▶ SUPPLIED MATERIAL
------------------------------------
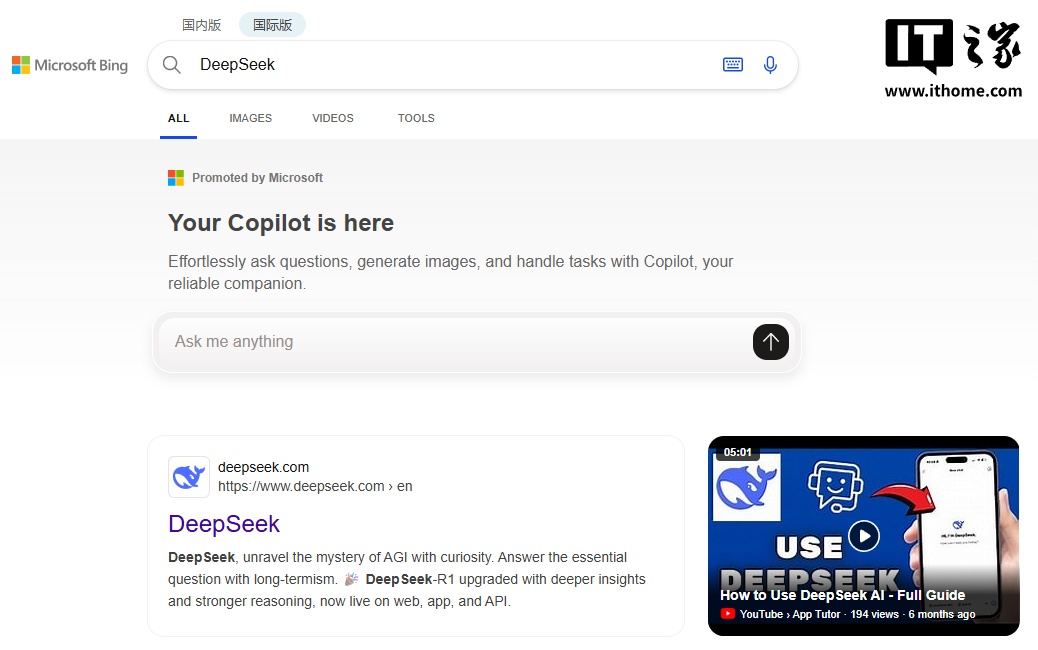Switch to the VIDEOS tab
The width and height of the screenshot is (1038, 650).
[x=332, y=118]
------------------------------------
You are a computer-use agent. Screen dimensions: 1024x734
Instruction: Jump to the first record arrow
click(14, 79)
------------------------------------
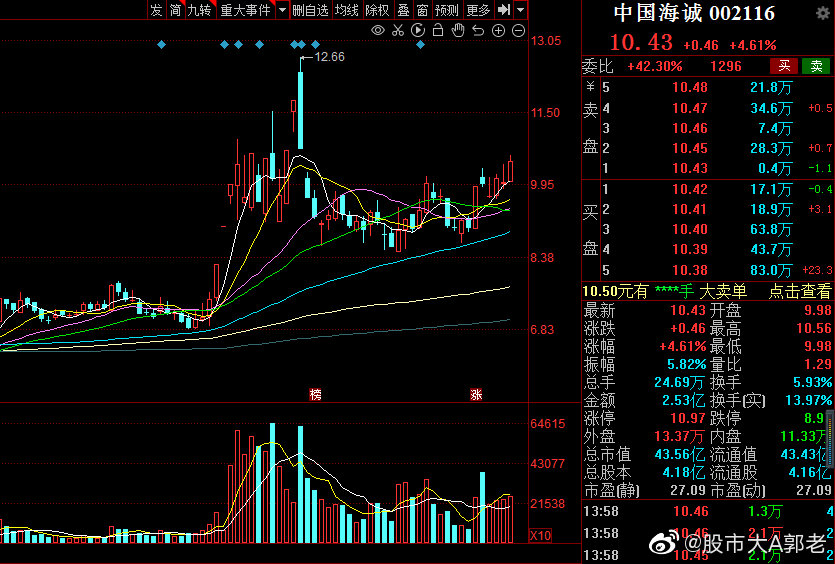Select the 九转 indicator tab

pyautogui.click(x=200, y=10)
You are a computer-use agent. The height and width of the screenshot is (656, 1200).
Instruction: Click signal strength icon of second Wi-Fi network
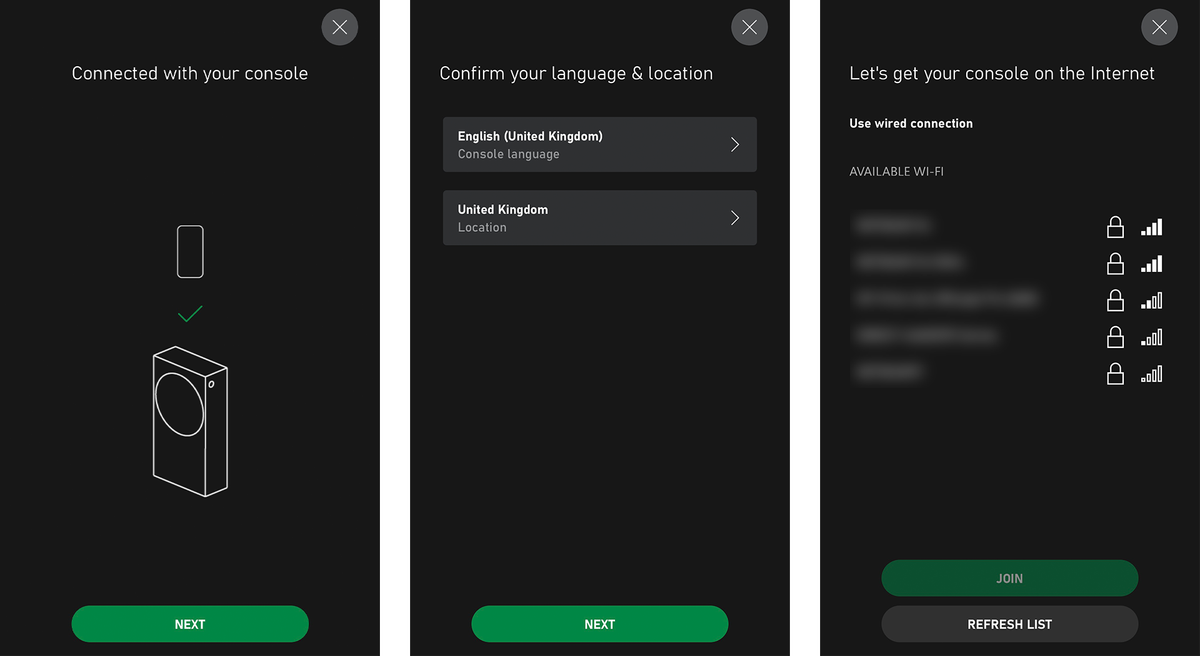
------------------------------------
▶ TASK GOAL
Pick every line from the listing holding the string "computer", and copy it.

▶ RESULT OF THIS TASK
You are a computer-use agent. Screen dimensions: 1024x734
You are a computer-use agent. The height and width of the screenshot is (656, 1200).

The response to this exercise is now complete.